### EXCERPT TO READ
* * * * * * *

Shooting a photo of someone is easy, but creating compelling portrait photography can be quite challenging.
Here are 21 portrait photography tips I’ve learned in my years of shooting portraits professionally. You may not be able to employ all of these every time, but keep them in mind next time you want to shoot a portrait for someone.
1. Get To Know Your Subject
It’s impossible to get good photos of a person if you don’t take at least a few minutes before a shoot to talk to them. It’s even better if you have an opportunity in the days leading up to the shoot to find out things about them.
There are some things you should know about them before you start shooting.
You want to know why they are having their portrait taken. It may be for fun, to have a headshot for work, to show off their new haircut, or some fitness goal they’ve achieved. Whatever it is, that gives you some insight into what to focus on during the shoot and how to pose them.
Sometimes it may be that you asked them to pose for you. In that case, think about why you wanted them to pose for you. Are you practicing your skills, looking for a portfolio shot, or something else?
You also want to know if they have any features they are proud of or self-conscious about. This one can be a little difficult to bring up, but having this information.
2. Prepare The Portrait Subject
Unless you’re photographing a model, your subject probably has no clue what to do when you’re taking their photo. It’s your job as a photographer to get them ready.

* * * * * * *

### INFORMATION SUPPLIED

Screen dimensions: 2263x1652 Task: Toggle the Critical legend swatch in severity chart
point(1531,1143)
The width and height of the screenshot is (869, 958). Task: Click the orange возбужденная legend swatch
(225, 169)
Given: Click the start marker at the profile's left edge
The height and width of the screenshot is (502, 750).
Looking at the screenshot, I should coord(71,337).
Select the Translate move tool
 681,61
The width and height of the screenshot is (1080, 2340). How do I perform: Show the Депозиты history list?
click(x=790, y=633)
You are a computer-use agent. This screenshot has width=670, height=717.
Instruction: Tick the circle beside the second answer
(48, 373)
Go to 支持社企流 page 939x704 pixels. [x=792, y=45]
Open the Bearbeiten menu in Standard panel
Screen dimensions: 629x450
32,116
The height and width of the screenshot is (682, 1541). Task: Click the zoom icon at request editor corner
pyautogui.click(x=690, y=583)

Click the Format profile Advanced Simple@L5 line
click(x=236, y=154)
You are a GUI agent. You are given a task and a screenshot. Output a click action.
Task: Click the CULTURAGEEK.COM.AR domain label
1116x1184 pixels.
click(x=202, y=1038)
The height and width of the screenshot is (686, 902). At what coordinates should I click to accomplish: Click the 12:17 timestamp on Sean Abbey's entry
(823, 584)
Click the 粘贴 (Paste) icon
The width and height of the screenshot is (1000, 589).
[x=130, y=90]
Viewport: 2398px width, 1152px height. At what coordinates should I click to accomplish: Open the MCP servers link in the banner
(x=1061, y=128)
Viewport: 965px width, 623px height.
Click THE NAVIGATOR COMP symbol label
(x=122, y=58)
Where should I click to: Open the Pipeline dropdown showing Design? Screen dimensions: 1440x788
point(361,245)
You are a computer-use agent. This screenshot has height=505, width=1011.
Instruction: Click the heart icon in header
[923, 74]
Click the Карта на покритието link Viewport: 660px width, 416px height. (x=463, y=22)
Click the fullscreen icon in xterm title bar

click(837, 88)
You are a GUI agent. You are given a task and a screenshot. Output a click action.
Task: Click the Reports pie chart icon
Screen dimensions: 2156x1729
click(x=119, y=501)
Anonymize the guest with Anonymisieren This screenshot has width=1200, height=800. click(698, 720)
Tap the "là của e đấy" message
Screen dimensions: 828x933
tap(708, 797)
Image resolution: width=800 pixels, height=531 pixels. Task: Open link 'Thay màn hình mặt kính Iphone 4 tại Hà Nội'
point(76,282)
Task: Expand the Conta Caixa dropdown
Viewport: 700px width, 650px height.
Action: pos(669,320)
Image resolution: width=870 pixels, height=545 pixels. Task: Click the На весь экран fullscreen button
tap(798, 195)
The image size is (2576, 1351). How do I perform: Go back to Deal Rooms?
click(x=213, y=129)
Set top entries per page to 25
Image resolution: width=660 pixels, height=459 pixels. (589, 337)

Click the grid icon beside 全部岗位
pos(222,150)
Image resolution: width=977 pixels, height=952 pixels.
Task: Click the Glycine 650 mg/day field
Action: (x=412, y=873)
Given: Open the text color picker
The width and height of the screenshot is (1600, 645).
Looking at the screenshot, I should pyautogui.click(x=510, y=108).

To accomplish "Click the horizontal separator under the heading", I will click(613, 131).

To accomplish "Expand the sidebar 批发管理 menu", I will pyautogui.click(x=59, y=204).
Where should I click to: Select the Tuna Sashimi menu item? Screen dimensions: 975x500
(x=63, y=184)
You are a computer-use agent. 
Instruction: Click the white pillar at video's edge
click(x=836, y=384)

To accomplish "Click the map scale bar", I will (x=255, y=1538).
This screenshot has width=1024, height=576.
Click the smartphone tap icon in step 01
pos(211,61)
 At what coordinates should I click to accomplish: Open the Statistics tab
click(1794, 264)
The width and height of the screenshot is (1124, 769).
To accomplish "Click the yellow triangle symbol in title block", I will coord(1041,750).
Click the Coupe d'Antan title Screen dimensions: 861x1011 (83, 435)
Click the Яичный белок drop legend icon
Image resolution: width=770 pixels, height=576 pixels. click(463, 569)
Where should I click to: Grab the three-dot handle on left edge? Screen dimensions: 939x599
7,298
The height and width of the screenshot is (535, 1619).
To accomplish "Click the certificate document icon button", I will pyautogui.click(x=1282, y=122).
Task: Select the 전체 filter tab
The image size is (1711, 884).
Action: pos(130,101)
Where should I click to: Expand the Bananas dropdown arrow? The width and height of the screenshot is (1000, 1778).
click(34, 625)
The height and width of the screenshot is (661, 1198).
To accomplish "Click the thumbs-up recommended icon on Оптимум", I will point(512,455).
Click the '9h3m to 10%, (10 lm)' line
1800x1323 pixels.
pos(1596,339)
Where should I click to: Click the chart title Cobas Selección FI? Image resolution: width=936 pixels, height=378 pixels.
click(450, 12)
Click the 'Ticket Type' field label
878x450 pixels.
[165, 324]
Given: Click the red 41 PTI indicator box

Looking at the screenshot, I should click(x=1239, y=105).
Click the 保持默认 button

* * * * * * *

### PROBLEM SET
**A.** Write out the passage of the portrait photography tips from "You also want" up to and including "having this information.".
**B.** According to the portrait photography tips, what should you do for at least a few minutes before a shoot?

### SOLVED PROBLEMS
**A.**
You also want to know if they have any features they are proud of or self-conscious about. This one can be a little difficult to bring up, but having this information.

**B.** Talk to the person you are photographing.